1. **Look at the whole thing:** It says $f(x)$ equals something. That means $f(x)$ is like a machine that takes a number, 'x', and gives you back a new number based on the rule.
2. **Break down the top part (the numerator):** It's $5x+1$. This means if you pick a number for 'x', you first multiply it by 5, and then you add 1 to that result. Easy peasy!
3. **Break down the bottom part (the denominator):** It's $x^2+4$. The $x^2$ means you multiply 'x' by itself. For example, if 'x' is 3, $x^2$ is 9. Then, you add 4 to that number.

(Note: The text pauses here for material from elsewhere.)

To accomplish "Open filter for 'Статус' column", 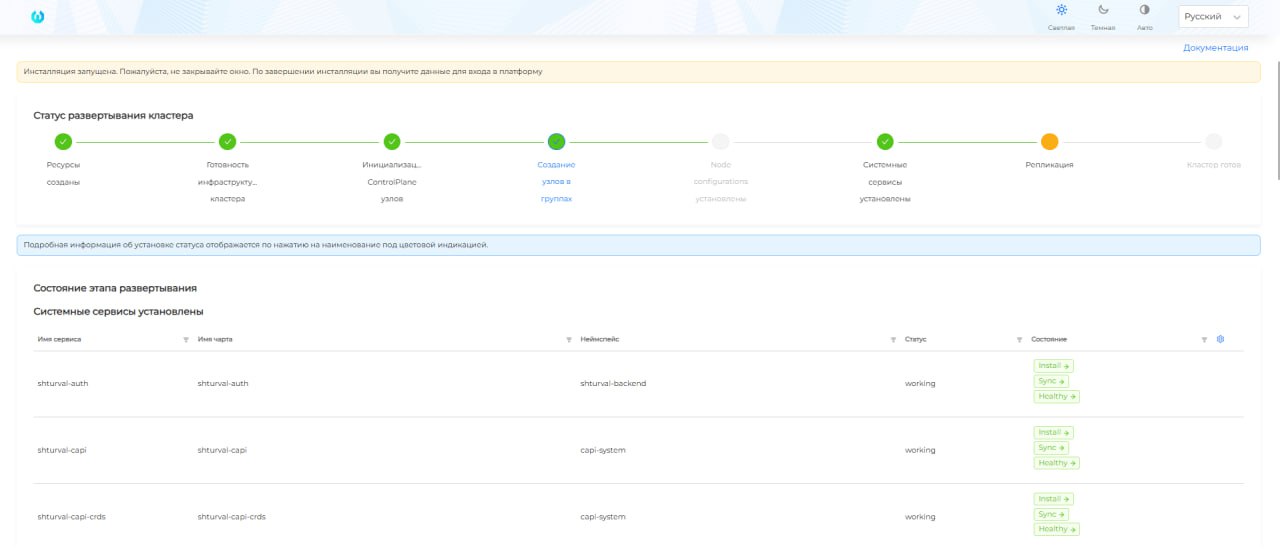I will pyautogui.click(x=1019, y=340).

4. **Understand the fraction bar:** The line in the middle means you divide the top number by the bottom number. So, whatever you get from $5x+1$, you divide it by what you get from $x^2+4$.
5. **Check if it always works:** I thought, "Hmm, what if the bottom part, $x^2+4$, becomes zero? Because you can't divide by zero!" But I remembered that any number 'x' multiplied by itself ($x^2$) is always zero or a positive number. So, $x^2+4$ will always be at least 4 (if $x$ is 0, $x^2$ is 0, so $0+4=4$), never zero! That means this rule works for any number 'x' you can think of!